►

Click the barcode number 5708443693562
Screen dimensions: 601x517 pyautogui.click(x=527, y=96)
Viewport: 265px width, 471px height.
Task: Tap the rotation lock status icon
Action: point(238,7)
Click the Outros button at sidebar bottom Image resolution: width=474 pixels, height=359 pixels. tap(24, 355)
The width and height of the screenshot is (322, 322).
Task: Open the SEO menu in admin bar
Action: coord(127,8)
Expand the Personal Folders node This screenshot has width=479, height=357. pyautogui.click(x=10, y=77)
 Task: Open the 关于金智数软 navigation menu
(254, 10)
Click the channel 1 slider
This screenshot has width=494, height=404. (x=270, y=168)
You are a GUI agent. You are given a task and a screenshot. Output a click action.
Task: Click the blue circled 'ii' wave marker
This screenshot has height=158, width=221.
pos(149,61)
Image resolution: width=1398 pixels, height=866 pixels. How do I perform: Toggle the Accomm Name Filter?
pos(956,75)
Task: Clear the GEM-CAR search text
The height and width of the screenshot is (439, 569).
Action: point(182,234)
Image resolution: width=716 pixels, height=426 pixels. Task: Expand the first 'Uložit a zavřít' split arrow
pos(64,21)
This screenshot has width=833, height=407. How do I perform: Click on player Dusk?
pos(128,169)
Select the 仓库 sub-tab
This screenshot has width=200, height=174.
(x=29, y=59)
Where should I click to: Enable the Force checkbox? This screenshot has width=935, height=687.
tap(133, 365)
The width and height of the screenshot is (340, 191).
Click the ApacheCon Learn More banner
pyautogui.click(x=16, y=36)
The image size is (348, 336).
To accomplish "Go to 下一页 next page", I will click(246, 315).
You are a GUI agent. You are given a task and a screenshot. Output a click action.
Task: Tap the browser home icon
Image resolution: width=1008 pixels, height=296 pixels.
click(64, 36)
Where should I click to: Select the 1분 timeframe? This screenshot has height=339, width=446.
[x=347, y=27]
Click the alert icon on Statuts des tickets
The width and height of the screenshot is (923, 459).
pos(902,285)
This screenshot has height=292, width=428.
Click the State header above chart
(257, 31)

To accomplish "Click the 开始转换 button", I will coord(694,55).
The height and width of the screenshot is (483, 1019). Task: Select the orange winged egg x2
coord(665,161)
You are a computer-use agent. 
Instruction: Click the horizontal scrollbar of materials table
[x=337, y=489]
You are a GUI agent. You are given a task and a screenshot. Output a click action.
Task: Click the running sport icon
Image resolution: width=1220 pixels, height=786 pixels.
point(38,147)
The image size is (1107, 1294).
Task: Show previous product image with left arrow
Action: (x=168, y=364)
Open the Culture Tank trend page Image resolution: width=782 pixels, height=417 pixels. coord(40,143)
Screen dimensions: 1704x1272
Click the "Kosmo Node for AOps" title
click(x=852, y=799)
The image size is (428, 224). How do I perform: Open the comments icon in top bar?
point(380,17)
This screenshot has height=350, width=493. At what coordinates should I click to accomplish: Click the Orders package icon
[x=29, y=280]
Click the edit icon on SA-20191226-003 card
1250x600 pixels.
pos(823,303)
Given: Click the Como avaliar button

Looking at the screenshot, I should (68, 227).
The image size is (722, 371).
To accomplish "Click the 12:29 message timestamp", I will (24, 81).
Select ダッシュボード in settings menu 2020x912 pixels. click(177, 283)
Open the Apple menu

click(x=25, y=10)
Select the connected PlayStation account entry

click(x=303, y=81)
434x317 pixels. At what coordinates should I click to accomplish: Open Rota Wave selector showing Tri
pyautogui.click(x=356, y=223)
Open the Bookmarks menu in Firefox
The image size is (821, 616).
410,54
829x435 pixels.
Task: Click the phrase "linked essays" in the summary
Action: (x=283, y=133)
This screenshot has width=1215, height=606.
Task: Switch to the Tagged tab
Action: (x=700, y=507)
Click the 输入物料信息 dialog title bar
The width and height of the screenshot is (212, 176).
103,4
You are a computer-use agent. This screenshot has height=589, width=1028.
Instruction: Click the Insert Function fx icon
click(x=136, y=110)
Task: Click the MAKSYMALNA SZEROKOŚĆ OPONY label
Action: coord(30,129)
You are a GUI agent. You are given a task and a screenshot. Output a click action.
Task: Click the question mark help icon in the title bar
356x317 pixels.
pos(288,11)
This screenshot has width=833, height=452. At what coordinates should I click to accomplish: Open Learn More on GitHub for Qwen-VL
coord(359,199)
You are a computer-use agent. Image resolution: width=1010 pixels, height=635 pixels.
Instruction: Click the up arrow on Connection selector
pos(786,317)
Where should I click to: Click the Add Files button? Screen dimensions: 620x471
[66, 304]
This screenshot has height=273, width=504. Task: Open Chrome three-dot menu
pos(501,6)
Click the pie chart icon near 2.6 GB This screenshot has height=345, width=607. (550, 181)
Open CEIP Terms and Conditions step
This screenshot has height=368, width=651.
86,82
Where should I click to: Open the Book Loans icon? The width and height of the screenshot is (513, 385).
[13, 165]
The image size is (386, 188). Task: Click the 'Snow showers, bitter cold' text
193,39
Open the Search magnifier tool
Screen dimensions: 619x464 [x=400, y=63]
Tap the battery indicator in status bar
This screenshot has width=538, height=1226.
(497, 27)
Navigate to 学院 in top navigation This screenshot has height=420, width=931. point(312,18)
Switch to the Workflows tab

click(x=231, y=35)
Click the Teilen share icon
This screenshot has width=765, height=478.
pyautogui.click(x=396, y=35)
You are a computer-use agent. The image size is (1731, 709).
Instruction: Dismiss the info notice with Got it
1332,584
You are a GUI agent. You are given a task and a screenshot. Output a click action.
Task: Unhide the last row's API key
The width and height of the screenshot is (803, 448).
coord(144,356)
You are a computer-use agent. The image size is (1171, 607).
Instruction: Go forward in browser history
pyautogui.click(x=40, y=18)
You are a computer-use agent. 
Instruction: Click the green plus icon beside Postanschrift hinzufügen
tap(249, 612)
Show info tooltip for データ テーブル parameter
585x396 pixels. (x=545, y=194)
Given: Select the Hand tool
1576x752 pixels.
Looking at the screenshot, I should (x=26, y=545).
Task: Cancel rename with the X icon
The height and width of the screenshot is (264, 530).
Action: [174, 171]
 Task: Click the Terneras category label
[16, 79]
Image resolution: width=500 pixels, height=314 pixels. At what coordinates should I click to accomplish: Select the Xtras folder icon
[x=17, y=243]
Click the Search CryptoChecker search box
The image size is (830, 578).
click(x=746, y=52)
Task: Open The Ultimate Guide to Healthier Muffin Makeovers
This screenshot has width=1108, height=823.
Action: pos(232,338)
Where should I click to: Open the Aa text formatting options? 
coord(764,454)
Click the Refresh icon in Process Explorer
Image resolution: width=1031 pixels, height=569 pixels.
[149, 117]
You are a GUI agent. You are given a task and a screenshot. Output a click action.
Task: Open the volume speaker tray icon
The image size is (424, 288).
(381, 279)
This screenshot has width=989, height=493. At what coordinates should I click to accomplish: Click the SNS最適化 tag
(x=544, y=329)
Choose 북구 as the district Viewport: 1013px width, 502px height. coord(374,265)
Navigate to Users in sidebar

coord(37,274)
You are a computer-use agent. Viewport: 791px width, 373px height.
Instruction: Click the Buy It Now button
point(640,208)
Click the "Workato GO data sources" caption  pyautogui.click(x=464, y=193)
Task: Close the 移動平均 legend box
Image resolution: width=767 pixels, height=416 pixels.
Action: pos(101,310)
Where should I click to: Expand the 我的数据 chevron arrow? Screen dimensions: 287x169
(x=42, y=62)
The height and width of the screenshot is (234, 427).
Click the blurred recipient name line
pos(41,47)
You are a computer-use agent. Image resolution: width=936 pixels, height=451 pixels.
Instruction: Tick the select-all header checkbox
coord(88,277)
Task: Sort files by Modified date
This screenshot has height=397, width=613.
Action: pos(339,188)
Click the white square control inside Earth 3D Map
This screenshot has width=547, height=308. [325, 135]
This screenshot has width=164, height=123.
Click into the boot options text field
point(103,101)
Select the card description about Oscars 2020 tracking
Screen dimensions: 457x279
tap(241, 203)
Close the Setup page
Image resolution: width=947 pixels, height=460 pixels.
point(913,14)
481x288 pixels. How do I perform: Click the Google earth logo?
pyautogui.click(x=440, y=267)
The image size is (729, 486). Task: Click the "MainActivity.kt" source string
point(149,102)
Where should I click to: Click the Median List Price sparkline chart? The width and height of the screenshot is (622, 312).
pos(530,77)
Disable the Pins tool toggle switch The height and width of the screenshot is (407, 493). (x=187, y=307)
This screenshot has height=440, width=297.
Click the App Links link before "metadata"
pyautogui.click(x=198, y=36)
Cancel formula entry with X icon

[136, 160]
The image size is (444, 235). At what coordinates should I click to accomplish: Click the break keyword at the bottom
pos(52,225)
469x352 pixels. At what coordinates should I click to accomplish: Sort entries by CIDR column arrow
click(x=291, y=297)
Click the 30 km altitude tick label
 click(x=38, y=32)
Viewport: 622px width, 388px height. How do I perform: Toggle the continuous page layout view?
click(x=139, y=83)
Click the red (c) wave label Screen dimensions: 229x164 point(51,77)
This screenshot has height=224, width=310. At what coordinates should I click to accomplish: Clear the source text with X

◄

**Task to carry out**
Scan the preceding listing for the string "computer" and copy every line where it occurs.

**Response to this exercise**
You are a computer-use agent. 
You are a computer-use agent. This screenshot has height=589, width=1028.
You are a computer-use agent. Image resolution: width=1010 pixels, height=635 pixels.
You are a computer-use agent. The image size is (1731, 709).
You are a computer-use agent. The image size is (1171, 607).
You are a computer-use agent. 
You are a computer-use agent. Viewport: 791px width, 373px height.
You are a computer-use agent. Image resolution: width=936 pixels, height=451 pixels.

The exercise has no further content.